● **READING TEXT**:
* BEGIN *
A noteworthy account of an early contemplative experience of the bodhisattva before he left his home is reported in the Mahāsaccaka-sutta of the Majjhimanikāya in the Pāli scriptures. Here, the Buddha is said to have reported that he had already experienced the first dhyĀna (trance state) as a youth when he sat under a rose apple tree while his father conducted a ceremony.
Ascetic life and austerities. After he left home, Gautama visited the leading yoga masters of the period: Ārāḍa Kālāma (Pāli, Āḷāra Kālāma) and Udraka Rāmaputra (Pāli, Uddaka Rāmaputta). When Gautama did not attain salvation under their direction, he went to a site near the river Nairañjanā (Pāli, Nerañjarā) and engaged in extreme ascetic practices (Sanskrit, duṣkaracaryā; Pāli, dukkarākarikā) for six years, hoping to reach his goal in this way. Five other ascetics joined him as followers. However, when he finally understood that this extreme austerity would not lead to salvation, that it was fruitless, he ended these efforts, ate a substantial meal, took a bath in the river, and sat down under a tree of the botanical species ficus religiosa, which Buddhists thereafter called the bodhi tree. It was here, seven years after he had left home, that he obtained bodhi (awakening), perfect enlightenment, and thereby became a samyaksam-buddha, or "fully enlightened one."
The period of teaching and dissemination. After enlightenment, the Buddha remained in meditation for several days. In the beginning he was hesitant to preach the way to liberation that he had discovered (his dharma) because he doubted that others would understand it. However, he finally decided to preach, and he set out toward the city of Benares (Vārānasī). On the way, he met Upaka, a follower of the Ājīvika group of ascetics, but Upaka did not take the Buddha's words seriously and went his own way. The Buddha then reached Ṛṣipatana (in other texts called Ṛṣivadana; Pāli, Isipatana) near Benares, and here he delivered his first sermon, the famous Dharmacakrapravartanasūtra (Pāli, Dhammacakkappavattana-sutta), the discourse at Benares by which the wheel of the dharma was "Set into Motion." In this sermon, the Buddha explained the middle way between the extremes of luxury and asceticism, the four noble truths (the truth of suffering, the truth of the origin of suffering, the truth of the extinction of suffering, and the truth of the eightfold path leading to the extinction of suffering), as well as the impersonality of all beings. The site where the Buddha delivered this sermon is now known as Sārnāth, and it is one of the most important Buddhist places of pilgrimage.
* END *
● **DIRECTION A**: Count how many lines of the entries contain the string "Windows", treating uppercase and lowercase as different, and reply with the number alone.
The passage and the entries have no connection to each other.

● **Entries in a dataset**:
* BEGIN *
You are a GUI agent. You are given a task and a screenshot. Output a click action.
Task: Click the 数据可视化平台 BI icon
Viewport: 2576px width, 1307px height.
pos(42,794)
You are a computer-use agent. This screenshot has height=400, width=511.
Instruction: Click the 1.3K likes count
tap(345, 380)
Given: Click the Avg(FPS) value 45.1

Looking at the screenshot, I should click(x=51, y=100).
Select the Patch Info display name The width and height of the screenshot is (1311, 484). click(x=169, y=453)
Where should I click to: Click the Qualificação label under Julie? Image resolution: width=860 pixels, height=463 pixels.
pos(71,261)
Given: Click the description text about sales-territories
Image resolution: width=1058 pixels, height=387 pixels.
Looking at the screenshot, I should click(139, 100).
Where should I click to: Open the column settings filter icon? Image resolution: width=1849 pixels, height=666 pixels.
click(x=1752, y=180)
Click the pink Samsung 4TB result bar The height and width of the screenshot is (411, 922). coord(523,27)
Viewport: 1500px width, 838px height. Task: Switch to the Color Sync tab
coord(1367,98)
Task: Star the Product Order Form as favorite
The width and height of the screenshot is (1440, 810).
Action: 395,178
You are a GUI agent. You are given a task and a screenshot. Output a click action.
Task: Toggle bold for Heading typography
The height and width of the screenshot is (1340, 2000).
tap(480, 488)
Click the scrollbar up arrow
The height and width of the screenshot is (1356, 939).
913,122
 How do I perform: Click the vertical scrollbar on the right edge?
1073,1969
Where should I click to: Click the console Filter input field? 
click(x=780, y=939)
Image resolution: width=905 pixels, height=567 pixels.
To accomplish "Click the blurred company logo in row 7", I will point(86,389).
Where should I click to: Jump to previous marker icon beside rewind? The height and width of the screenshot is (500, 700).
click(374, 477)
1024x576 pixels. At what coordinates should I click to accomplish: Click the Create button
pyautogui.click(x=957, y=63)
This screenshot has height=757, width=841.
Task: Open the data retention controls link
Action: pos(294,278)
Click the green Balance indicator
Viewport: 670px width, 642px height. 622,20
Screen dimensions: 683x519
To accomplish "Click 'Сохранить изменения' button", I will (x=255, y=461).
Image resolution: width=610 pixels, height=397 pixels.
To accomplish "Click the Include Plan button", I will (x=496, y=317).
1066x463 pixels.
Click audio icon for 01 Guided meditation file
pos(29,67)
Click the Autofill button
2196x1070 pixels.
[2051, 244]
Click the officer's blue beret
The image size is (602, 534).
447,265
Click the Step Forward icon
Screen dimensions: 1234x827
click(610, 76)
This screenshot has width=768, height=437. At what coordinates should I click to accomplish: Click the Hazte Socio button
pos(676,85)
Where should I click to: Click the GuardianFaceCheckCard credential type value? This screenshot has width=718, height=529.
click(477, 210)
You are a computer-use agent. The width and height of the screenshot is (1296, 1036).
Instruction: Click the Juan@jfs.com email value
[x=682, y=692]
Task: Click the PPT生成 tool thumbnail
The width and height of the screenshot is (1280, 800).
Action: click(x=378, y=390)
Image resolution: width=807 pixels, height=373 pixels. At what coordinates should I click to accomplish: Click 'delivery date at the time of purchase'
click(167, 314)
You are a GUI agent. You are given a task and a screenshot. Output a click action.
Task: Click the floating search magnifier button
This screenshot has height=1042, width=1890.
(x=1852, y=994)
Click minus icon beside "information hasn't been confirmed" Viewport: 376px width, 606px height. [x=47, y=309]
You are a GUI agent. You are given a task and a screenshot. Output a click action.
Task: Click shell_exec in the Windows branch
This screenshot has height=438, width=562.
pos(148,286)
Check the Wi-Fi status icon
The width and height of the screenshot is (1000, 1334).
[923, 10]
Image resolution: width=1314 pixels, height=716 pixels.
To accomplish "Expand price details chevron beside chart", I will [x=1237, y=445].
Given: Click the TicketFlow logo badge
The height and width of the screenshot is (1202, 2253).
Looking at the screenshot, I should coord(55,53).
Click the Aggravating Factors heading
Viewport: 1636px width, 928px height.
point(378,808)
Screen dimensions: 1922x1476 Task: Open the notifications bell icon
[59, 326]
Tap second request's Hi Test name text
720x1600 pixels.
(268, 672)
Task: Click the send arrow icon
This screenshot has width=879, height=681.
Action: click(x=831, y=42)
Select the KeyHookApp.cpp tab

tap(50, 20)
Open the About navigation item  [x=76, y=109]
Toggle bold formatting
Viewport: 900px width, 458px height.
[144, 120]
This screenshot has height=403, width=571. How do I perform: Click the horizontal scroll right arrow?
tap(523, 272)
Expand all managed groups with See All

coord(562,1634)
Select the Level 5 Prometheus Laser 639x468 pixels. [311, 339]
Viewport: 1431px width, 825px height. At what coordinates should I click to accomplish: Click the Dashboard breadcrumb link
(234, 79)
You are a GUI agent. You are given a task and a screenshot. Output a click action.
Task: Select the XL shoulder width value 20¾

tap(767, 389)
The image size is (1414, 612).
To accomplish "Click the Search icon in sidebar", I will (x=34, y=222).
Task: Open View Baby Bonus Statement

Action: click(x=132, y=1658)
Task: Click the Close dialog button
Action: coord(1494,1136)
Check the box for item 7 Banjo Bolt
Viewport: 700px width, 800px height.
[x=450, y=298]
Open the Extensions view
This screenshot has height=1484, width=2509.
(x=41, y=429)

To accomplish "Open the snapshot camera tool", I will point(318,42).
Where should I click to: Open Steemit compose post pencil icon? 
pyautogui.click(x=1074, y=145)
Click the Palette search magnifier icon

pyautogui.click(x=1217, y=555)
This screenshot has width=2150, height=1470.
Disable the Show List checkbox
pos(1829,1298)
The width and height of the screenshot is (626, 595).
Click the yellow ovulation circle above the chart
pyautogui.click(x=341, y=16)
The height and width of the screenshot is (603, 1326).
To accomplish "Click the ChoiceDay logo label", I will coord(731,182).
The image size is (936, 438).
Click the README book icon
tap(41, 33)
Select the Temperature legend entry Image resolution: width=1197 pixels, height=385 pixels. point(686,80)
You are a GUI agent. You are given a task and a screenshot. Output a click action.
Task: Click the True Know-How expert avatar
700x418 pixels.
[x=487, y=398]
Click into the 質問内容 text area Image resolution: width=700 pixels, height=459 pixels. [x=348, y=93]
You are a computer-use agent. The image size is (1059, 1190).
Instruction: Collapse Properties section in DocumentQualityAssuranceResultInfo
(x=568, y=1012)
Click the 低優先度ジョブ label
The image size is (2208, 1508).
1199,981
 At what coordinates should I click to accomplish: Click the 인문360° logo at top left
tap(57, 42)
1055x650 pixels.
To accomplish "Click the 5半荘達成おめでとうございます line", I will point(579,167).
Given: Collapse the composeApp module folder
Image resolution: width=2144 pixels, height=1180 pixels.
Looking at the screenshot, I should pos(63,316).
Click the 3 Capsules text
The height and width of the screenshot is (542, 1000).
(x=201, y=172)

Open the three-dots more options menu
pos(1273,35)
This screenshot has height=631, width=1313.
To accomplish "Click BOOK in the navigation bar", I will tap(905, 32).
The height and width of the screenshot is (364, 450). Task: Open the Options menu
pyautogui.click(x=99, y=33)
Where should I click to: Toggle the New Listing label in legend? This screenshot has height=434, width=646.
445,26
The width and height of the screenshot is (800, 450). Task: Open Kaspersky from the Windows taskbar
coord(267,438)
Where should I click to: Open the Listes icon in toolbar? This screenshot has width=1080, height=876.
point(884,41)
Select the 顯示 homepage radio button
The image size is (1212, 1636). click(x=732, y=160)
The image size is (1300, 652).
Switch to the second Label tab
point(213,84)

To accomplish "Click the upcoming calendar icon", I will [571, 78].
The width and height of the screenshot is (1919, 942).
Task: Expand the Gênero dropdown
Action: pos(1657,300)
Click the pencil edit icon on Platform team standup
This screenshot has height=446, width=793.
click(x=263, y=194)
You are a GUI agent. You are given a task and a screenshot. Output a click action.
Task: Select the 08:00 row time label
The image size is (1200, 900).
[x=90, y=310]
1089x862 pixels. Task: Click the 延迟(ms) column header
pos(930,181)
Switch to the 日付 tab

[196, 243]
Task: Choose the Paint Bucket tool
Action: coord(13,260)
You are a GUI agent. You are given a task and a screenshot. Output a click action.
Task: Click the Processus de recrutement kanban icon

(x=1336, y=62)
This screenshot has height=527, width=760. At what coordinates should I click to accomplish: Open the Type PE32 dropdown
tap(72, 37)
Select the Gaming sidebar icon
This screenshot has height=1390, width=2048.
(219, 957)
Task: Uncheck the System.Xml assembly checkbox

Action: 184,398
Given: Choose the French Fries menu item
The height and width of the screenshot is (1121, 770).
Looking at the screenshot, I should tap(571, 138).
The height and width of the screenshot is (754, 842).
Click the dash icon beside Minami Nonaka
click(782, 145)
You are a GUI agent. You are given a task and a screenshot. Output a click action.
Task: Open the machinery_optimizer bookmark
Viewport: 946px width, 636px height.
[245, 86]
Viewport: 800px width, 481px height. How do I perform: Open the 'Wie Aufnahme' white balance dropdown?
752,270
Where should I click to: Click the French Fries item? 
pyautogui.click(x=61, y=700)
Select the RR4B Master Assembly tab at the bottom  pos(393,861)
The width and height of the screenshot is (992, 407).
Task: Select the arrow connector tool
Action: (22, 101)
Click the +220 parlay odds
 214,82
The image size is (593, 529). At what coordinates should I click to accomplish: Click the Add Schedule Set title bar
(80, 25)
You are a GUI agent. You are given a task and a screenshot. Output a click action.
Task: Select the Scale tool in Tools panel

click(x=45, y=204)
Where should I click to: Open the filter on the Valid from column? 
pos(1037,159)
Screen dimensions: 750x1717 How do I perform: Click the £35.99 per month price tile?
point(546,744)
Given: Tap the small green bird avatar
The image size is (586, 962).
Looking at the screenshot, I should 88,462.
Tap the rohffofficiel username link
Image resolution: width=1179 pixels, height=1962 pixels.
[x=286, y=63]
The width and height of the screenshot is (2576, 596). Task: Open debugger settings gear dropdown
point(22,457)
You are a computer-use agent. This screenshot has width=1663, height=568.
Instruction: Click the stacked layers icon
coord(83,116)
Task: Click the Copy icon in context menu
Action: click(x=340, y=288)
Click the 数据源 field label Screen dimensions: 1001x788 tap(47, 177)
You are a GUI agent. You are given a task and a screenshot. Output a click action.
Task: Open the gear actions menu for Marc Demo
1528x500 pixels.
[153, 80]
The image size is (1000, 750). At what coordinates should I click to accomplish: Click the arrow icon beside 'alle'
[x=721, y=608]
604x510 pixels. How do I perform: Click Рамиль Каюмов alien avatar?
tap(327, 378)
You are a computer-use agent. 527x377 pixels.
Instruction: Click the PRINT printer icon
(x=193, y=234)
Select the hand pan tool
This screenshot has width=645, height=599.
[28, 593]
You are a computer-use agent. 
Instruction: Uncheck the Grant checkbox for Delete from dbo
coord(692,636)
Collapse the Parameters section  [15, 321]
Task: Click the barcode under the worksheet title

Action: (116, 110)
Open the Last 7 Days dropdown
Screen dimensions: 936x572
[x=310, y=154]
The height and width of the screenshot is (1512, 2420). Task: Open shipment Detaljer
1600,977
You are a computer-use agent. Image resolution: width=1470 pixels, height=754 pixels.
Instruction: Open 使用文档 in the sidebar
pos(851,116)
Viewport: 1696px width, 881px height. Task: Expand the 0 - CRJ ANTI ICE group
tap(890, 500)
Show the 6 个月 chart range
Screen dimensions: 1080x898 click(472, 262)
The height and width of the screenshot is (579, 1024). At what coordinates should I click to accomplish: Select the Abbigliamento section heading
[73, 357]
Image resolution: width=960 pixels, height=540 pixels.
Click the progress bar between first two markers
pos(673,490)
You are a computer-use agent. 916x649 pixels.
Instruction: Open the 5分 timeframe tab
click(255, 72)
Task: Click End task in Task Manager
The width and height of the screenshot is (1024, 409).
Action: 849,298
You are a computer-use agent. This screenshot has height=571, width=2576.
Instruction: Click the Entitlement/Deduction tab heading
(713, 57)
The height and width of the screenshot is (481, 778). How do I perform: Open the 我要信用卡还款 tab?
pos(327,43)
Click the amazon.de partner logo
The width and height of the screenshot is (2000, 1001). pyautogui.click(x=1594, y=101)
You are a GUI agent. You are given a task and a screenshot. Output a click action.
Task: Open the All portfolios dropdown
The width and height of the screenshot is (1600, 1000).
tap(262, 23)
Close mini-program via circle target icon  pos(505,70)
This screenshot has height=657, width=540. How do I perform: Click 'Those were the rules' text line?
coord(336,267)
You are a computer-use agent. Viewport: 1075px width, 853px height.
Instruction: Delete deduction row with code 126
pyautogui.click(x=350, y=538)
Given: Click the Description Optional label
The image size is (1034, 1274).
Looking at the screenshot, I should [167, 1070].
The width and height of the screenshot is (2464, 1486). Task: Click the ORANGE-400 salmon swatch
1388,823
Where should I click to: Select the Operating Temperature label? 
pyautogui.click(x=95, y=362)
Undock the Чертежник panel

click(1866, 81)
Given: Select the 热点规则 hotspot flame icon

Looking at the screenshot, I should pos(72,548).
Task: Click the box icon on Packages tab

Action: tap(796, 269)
* END *
● **DIRECTION B**: List the four noble truths that the passage on the Buddha's life names.

● **COMPLETE RESPONSE A**: 2

● **COMPLETE RESPONSE B**:
- the truth of suffering
- the truth of the origin of suffering
- the truth of the extinction of suffering
- the truth of the eightfold path leading to the extinction of suffering